# The math behind March Madness

## A Q&A with statistician Shane Jensen, who discusses the math behind sports team rankings, why March Madness has so many underdog victories, and how technology might change how analysts study sports teams in the future.

March Madness kicks off this week. With an estimated average viewership of 5.6 million people per game for the Round of 32 matches back in 2017, the NCAA men’s basketball tournament has become a springtime phenomenon for both casual and serious fans of college sports.

Now that the top teams in the country are preparing for their first matches, many might be wondering how to go about filling in their March Madness bracket. Last year, Warren Buffett raised the stakes for that of a typical office pool by offering his employees \$1 million a year for life if they could correctly guess all of the teams that reached the Sweet 16.

No one won the grand prize due to a number of upsets in the early rounds, which shouldn’t be surprising as there are more than 9.2 quintillion ways to fill in a bracket. Even if a billion people filled a March Madness bracket every year, the chances of a perfect bracket would be very low, even for hundreds of years of tournaments.

Penn Today sat down with Shane Jensen,  associate professor of statistics in the Wharton School, to talk about sports analytics, how to pick a “better” bracket, and what the future holds for sports rankings and matchup predictions in the future.

There are 351 Division I men’s basketball teams. How do sports analysts rank such a large number of teams, given that they will not all play one another during the season?

Sports teams are generally ranked using the Elo rating system. It was initially developed for chess and allows you to rank players that haven’t all played each other. For team sports, Elo looks at who a team won or lost against, as well as who did their opponents win or lose against, and uses these pair-wise outcomes to infer a team’s strength.

With Elo, if a good team plays what the model thinks is a bad team, and the good team loses, the good team’s ranking is hurt more than if they lost to another good team. But there are some disadvantages to this system because it is only based on who won and doesn’t account for the strength of victory; for example, it doesn’t take into account if a team won by 20 points or one point.

There are more sophisticated ranking systems that take into account strength of victory or other more detailed aspects of in-game performance. Cade Massey and Rufus Peabody publish their football rankings each week in The Wall Street Journal. The Massey-Peabody index is one of the most sophisticated football ranking systems out there by taking into account score differences as well as play-by-play data to infer things like offensive and defensive efficiency.

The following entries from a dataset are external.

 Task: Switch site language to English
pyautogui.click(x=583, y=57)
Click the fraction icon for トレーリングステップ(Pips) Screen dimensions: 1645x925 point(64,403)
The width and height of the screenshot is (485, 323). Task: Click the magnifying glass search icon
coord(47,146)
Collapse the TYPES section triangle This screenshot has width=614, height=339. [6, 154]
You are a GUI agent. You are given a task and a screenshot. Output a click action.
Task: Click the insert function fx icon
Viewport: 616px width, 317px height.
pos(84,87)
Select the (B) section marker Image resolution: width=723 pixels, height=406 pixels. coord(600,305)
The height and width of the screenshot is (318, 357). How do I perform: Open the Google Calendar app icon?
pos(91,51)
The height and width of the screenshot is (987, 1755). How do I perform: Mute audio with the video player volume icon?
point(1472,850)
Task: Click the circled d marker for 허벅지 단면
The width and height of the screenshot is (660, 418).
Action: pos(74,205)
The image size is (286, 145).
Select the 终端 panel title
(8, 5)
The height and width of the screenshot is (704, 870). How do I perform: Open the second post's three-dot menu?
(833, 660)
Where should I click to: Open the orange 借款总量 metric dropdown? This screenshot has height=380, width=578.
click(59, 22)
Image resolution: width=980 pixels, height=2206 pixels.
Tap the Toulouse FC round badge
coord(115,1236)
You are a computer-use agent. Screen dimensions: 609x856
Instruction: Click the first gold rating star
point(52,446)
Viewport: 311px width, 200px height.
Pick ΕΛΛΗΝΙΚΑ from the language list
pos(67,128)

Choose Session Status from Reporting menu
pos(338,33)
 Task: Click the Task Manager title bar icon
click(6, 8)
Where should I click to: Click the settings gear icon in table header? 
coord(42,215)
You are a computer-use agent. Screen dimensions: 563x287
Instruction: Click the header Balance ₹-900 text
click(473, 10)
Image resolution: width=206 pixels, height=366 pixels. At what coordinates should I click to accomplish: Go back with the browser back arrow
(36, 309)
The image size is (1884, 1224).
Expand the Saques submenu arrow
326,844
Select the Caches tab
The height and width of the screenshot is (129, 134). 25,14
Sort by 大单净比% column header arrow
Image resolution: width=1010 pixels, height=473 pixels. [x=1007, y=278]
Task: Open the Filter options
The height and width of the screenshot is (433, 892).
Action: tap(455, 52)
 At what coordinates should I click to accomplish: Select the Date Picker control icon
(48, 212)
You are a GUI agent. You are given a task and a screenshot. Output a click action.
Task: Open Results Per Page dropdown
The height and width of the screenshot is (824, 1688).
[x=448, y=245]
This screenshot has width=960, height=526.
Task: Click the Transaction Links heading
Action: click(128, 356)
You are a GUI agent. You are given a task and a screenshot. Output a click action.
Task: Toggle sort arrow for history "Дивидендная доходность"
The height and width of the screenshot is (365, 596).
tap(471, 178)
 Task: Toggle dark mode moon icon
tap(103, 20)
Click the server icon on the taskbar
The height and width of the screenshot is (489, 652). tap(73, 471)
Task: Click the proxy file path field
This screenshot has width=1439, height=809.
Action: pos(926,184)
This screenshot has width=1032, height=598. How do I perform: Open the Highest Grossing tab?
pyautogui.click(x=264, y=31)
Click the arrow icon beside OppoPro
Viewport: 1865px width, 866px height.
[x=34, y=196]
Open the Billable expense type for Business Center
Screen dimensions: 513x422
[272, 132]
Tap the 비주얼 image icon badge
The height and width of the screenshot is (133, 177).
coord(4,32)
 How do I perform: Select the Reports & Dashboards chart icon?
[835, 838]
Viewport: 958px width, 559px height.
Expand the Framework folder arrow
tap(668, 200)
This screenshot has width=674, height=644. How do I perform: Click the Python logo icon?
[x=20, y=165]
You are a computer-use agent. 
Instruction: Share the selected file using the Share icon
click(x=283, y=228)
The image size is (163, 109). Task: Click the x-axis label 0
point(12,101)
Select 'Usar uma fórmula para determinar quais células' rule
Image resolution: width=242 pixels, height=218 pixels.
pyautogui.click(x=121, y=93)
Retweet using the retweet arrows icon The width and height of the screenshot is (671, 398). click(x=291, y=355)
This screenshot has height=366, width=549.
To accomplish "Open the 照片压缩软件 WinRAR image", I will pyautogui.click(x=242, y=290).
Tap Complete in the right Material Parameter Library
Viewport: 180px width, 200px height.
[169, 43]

Only 64 teams (around 18 percent) make it to the first round of March Madness. How are teams selected?

Because there are many considerations that must be taken into account when selecting teams for March Madness, such as guaranteed entries for certain conferences, there is a Selection Committee that ranks and selects teams for the NCAA tournament. There will always be a few teams that are no-brainers, but teams that have similar records will need to be looked at more closely. The committee will usually try to make some distinction for these teams based on the strength of opposition.

Using a ranking system like Elo, if a team piles up a really good record against teams that end up mostly losing otherwise, it’s not going to improve that team’s ranking as much as winning against other good teams. With basketball, the nice thing is that there are so many games in the season, so each team is able to play a greater diversity of opponents. You still end up having some imbalance though, since each team would have to play hundreds of games in a season to compete against all of the of teams in Division I.

What’s the best way to select teams for a bracket? Are there other metrics you can look at besides a team’s ranking?

Individual matchups of teams can be informative, especially if you have a lot of knowledge about basketball. You could look at a specific game and see something like, “This team is really good defensively, but I think that’s a bad matchup against this particular opponent.” There are also matchups that you can predict without a lot of knowledge about college basketball, like that a No. 1 seed will usually beat a No. 16 seed.

The problem is that if you have to set your entire bracket ahead of time; looking at individual matches is something you can only really do for the first couple of rounds. After that, there’s enough randomness in teams getting knocked out that you probably can’t even predict who’s going to play each other after the second round.

What is it about March Madness that makes the tournament so exciting?

It’s the perfect combination of a sport where games can be played relatively frequently and that also has a large number of teams. While college football fans would love a giant tournament at the end of the season that involved 16 or 32 teams, you can’t play football more than once a week, and so a large tournament would take too much time to complete.

The tournament structure itself is also very unique. The fact that you have so many teams, and each team can be knocked out by a single game, makes each of the games really exciting. Each individual game is random enough that you see upsets all the time. If you’ve got an imbalanced matchup, where you’ve got a not-so-good team playing a good team, the best chance that the not-so good-team has is to just beat them in one game. Playoff formats like the NBA are not nearly as unpredictable as March Madness because the chances of an upset in a seven-game series is much less than in a single game.

If you want to set up something where the better team actually wins more often, then longer game series are ideal. But if you are a casual fan and you want to see upsets, or you want to see cool and unexpected things happening, a March Madness-style tournament is ideally suited for that sort of drama.

How do you think analytics will change sports in the future?

Most areas of human endeavor are becoming more data-oriented, and sports analytics is a very active front in this data revolution. There are already a lot of fascinating analyses using new sources of sports data, and I think this progress will continue for the foreseeable future.

Basketball is the sport with the most progressive development in the area of individual-player and ball-tracking technology. For the past few years, they have been using video data to track the positional coordinates of the ball and each individual player on the court throughout every NBA game. This high resolution data allows us to move beyond historical metrics like shooting efficiency or number of rebounds in order to examine more detailed aspects of game play, such as the accuracy of individual passes or how much space players create around themselves..

Ranking systems will also probably improve as more detailed game-play data get incorporated into ranking models. However, there is an upper bound on how we will be able to improve our predictions as there is inherent randomness and luck in every game outcome. We’re never going to get to a point where we can perfectly predict an upcoming game, and we wouldn’t want that to happen because that would be a lot less exciting.

Who will you be rooting for during March Madness?

I like to cheer for whoever ends up in the tournament from the Ivy League conference. I also like to cheer for the little guys, the teams from places that I never would have heard of if not for basketball.